WORK REQUIRED: Select and copy out every line in the records containing "Sort".

[Collected data]
-------------------------

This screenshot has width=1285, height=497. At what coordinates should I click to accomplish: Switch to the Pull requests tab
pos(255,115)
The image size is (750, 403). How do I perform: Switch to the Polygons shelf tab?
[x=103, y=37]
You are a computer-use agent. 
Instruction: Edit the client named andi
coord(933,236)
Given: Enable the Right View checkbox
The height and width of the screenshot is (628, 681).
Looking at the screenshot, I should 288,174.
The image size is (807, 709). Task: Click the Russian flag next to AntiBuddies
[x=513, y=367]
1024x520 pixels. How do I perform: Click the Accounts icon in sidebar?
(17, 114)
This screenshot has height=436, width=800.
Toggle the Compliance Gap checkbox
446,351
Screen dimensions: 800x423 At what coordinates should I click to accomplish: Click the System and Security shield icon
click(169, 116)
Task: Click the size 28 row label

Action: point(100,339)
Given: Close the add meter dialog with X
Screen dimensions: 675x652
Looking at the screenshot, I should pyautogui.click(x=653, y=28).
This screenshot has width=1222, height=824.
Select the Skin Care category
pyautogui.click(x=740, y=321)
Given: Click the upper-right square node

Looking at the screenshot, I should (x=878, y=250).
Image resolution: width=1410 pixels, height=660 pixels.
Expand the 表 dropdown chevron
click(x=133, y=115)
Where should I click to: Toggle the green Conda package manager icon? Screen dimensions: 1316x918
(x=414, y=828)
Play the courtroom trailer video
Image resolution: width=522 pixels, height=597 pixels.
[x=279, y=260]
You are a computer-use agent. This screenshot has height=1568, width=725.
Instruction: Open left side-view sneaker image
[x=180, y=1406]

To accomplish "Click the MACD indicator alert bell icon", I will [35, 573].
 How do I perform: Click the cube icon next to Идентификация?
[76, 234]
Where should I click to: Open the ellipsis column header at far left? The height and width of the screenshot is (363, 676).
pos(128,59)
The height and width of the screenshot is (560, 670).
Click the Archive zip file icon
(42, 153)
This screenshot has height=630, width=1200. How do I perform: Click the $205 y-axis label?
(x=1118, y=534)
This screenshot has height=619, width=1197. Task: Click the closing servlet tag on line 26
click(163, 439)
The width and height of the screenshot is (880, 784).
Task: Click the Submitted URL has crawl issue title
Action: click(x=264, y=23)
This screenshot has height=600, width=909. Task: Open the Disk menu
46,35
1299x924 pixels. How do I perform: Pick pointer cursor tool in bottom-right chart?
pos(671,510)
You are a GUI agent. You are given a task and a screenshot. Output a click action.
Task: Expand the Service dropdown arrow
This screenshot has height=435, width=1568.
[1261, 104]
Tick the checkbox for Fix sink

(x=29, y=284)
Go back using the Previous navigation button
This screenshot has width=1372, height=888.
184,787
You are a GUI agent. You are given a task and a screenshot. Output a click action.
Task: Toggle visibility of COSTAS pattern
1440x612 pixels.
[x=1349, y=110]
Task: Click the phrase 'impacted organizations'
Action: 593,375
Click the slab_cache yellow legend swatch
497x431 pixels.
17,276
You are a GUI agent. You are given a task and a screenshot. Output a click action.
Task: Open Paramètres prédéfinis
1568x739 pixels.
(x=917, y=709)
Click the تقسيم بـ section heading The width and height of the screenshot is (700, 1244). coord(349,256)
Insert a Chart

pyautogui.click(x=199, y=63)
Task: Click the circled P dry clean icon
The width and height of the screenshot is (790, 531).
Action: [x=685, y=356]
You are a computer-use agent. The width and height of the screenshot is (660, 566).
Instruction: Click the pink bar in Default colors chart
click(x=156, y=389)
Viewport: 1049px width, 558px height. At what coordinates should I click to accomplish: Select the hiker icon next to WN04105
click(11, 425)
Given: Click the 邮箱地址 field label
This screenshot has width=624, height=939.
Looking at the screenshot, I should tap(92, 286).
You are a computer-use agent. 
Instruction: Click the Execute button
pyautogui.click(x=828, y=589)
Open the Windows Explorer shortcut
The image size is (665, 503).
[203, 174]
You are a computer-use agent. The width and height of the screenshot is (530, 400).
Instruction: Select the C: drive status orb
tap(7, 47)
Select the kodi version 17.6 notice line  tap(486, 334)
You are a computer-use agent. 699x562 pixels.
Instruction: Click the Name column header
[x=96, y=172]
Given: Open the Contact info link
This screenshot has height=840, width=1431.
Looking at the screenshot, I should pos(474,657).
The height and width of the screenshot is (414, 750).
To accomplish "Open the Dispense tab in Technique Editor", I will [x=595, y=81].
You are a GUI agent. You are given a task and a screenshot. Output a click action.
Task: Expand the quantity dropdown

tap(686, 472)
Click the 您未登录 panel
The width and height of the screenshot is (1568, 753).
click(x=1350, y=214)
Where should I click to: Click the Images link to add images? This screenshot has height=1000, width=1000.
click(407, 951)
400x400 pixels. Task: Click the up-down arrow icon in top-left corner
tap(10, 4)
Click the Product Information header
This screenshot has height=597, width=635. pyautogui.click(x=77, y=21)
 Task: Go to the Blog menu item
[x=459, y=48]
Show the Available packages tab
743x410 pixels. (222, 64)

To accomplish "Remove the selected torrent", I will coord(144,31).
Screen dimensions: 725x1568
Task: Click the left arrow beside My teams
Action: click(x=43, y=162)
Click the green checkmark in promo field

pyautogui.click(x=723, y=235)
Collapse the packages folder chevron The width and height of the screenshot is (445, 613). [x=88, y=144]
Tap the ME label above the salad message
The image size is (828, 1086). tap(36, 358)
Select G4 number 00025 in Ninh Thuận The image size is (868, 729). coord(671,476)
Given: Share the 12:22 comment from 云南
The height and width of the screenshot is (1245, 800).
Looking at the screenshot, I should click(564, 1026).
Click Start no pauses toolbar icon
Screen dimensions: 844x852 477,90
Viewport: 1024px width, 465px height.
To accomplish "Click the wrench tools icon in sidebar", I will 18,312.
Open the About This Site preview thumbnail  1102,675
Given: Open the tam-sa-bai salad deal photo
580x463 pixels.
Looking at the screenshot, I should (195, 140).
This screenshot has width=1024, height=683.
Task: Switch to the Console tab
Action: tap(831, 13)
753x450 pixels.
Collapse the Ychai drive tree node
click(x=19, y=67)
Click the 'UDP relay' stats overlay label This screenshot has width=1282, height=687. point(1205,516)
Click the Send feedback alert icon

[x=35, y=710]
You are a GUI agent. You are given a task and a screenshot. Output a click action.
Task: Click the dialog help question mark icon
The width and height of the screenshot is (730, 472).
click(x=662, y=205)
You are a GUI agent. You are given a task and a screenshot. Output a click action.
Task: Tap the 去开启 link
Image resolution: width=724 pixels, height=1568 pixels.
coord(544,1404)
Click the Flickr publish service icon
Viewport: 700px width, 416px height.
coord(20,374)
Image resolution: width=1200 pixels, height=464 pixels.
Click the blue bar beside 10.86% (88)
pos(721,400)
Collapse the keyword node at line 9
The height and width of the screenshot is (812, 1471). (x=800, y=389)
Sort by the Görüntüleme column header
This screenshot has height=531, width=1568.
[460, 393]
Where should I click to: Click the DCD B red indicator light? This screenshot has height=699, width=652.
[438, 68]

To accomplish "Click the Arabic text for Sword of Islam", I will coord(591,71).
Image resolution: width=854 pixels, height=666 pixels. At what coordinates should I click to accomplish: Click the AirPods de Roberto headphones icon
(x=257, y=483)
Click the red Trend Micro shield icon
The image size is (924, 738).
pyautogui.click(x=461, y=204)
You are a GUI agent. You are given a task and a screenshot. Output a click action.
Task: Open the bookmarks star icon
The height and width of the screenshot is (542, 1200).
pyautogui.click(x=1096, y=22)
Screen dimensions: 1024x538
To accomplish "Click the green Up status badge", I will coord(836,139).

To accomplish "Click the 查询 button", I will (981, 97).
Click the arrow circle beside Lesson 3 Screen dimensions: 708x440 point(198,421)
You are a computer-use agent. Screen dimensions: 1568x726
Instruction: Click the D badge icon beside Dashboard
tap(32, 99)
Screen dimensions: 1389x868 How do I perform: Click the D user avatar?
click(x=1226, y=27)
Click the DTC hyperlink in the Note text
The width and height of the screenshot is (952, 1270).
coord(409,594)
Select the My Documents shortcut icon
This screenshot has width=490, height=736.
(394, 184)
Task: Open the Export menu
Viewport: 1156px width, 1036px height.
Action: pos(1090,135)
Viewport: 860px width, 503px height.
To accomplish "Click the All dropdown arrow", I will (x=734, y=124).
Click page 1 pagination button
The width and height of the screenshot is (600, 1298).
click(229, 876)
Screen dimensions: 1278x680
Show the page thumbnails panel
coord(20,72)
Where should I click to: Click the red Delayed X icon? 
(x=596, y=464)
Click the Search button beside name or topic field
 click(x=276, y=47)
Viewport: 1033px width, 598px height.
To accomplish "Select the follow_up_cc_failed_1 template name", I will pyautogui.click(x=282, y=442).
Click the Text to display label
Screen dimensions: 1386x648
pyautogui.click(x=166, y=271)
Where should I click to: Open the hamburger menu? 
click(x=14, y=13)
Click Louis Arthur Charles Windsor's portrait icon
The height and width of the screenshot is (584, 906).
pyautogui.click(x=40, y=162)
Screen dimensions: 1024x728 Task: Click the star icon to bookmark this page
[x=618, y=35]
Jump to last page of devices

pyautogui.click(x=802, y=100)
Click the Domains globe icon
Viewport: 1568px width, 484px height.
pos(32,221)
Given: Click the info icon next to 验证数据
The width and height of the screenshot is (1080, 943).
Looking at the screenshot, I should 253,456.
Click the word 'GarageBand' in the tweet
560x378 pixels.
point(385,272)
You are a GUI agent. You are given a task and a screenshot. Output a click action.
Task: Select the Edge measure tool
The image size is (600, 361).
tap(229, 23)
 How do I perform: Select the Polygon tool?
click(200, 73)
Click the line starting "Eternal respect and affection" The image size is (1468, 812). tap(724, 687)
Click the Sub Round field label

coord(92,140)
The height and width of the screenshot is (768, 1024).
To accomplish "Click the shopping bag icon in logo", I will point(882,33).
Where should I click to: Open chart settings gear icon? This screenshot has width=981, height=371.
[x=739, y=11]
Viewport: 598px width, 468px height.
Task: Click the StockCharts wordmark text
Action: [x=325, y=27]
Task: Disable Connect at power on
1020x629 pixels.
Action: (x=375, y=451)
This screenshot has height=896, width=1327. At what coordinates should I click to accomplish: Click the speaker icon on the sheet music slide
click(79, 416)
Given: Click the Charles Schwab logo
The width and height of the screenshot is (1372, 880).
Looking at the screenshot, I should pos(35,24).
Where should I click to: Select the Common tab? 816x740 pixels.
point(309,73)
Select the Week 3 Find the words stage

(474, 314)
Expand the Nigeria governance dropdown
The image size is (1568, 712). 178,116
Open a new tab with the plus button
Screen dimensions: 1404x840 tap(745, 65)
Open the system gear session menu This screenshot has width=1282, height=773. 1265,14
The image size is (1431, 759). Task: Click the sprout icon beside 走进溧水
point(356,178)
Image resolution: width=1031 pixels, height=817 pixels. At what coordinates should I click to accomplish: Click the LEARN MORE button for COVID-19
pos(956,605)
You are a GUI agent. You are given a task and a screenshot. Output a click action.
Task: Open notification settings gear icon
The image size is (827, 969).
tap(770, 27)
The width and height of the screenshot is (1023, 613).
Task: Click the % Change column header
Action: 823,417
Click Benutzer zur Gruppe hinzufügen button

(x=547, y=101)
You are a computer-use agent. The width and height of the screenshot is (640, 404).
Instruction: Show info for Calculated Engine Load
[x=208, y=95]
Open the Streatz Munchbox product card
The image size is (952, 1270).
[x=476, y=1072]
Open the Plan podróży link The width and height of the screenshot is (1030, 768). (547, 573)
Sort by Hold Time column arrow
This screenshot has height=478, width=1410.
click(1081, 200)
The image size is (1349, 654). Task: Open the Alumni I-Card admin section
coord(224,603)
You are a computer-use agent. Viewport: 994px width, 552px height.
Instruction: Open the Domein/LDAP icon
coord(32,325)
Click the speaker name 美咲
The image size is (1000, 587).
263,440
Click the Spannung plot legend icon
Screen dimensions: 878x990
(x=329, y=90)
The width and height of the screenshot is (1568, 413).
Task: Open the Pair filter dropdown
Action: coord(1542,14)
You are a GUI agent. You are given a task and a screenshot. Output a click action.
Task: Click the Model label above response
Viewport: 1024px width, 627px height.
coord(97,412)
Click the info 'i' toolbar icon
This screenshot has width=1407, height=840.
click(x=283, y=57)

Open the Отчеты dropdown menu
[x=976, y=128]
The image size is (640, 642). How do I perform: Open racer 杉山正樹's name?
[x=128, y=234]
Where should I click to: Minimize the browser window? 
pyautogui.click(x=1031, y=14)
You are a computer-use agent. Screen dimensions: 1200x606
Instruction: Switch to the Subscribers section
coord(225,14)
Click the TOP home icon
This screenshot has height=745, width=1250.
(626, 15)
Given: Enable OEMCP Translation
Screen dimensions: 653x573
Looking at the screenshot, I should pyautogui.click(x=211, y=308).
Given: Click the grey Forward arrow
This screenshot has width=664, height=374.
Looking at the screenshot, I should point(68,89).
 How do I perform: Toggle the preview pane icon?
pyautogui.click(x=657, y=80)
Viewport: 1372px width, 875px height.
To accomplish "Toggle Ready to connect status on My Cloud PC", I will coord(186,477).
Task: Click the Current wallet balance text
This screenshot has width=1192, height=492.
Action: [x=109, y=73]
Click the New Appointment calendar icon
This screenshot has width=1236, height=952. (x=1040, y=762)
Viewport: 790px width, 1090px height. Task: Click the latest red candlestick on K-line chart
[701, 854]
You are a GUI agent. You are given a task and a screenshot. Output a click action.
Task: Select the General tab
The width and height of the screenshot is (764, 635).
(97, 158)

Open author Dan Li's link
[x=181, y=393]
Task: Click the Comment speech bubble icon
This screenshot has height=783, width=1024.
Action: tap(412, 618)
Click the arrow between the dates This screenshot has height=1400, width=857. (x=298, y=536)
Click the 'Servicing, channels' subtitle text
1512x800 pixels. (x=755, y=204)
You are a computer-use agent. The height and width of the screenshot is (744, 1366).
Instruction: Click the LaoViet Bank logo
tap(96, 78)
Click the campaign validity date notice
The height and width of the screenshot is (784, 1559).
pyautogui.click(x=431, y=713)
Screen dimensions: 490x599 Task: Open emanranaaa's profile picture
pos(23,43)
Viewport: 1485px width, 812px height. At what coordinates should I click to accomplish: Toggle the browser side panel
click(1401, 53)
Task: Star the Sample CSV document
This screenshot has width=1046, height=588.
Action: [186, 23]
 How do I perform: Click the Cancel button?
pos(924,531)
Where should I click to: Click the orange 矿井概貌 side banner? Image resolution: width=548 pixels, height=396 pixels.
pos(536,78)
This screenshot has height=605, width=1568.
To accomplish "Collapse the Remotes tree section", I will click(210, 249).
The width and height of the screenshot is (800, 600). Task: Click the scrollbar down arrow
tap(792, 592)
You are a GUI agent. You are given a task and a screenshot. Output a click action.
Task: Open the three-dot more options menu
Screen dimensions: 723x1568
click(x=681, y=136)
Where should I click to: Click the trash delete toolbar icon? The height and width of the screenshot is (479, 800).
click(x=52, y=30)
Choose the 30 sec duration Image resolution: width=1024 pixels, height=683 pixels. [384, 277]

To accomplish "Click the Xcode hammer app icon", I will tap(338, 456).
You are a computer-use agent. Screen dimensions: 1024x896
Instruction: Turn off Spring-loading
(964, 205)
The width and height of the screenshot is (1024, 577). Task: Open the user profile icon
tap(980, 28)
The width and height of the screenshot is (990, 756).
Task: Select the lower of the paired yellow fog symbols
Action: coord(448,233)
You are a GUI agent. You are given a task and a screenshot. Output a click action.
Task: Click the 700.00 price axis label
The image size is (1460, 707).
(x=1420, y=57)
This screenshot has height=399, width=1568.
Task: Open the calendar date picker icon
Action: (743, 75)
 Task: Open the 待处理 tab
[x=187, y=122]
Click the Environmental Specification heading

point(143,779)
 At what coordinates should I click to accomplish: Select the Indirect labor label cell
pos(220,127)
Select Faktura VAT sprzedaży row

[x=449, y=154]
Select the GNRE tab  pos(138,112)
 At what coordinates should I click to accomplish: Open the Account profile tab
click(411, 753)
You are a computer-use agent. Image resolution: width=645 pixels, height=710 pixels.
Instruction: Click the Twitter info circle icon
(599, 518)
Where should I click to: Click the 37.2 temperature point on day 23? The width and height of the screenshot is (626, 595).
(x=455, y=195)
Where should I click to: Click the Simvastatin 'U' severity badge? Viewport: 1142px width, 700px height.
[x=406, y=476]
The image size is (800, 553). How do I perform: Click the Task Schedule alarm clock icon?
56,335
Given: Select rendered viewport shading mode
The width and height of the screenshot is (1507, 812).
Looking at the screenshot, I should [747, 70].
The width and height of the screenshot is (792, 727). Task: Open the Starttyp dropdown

-------------------------

REPLY:
Sort by the Görüntüleme column header
Sort by Hold Time column arrow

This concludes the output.